Battle had already darkened Tehran’s skies by March 8. When rain started to fall, residents mentioned it was thick, foul-smelling and darkish in coloration. Some described it as black rain, coating streets, rooftops, and automobiles in sootlike residue.
That evening, Israel had struck greater than 30 oil facilities in Iran. The dimensions of the assaults and the fires that adopted had been so important that US officers later questioned their strategic rationale.
However the harm has not stopped there. From smoke over Fujairah and oil dangers in Gulf waters to burned farmland and contamination fears in southern Lebanon, the environmental toll of battle is spreading throughout the broader area.
A rising physique of open-source proof, satellite tv for pc imagery, social media footage, and official statements factors to an unfolding ecological disaster throughout Iran, the Gulf, and Lebanon. The image rising is a multifront assault on the atmosphere: on land, at sea, and within the air.
Some impacts are seen in smoke, spills, and rubble. Others are more durable to see. The primary two weeks of the conflict alone unleashed more than 5 million tons of carbon dioxide equal.
Researchers estimate that every missile strike releases roughly 0.14 tons of CO2 equal, about the identical as driving a automotive for 350 miles. That features emissions from the strike itself and the embodied carbon tied to the missile’s manufacturing and provide chain.
These emissions don’t come solely from weapons. In addition they come from plane sorties, naval operations, fires, gasoline consumption, and reconstruction. Some harm may be counted in emissions. A lot of it’s bodily, native, and more durable to totally measure whereas the conflict remains to be unfolding.
It’s typically mentioned that the atmosphere is conflict’s silent sufferer. Seven weeks after hostilities in opposition to Iran started, and because the world marks Earth Day, it’s as soon as once more paying a devastating value.
Land
In line with Lebanon’s Nationwide Council for Scientific Analysis (CNRS), greater than 50,000 housing items had been destroyed or broken inside about 45 days of conflict, together with 17,756 destroyed and 32,668 broken items, AFP reported.

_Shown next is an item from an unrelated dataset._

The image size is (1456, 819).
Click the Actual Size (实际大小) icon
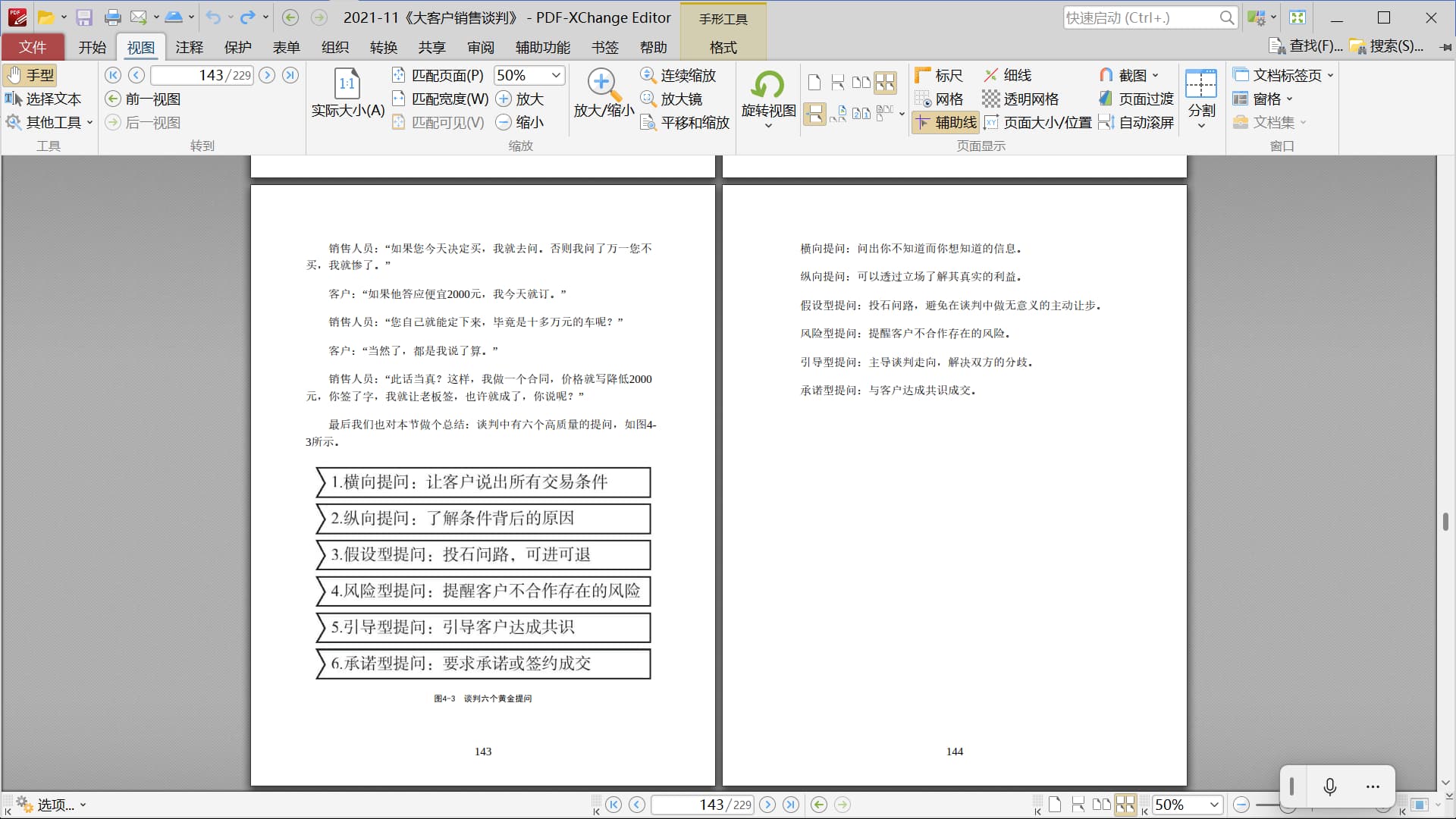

Throughout Iran, 7,645 buildings have been destroyed within the conflict, in line with satellite tv for pc harm assessments by Battle Ecology, a geospatial analysis lab on the College of Oregon. In Tehran alone, greater than 1,200 buildings had been destroyed, together with navy services.
However destroyed buildings are solely the seen a part of the toll. Contamination in soil, water, and particles is commonly slower to detect and more durable to quantify.
Antoine Kallab, a coverage adviser and tutorial who has studied environmental harm in Lebanon, says battle reshapes ecosystems. “Any energetic conflict that results in displacement, the place persons are pressured to go away their communities and agricultural lands, positively has an influence on the atmosphere,” he says.
Harm to city infrastructure can drive longer-term air pollution, whereas rubble and particles persist lengthy after smoke clears. “As soon as a bomb goes off, it creates smoke which dissipates, however one thing just like the particles that comprises poisonous materials stays, and it may be very, very harmful as it might combine into the soil, altering its high quality, or combine with the water.”
The dimensions is extreme. Kallab says Lebanon generated between 15 and 20 million tons of rubble in simply three months in the course of the earlier conflict with Israel in 2024—what the nation would produce in round 20 years in peacetime.
Rubble isn’t inert. When buildings are bombed or bulldozed, particles can launch plastics, solvents, insulation fibers, heavy metals, asbestos, and different pollution into surrounding soil and water. The environmental toll deepens when houses, roads, water networks, and sanitation techniques collapse alongside them.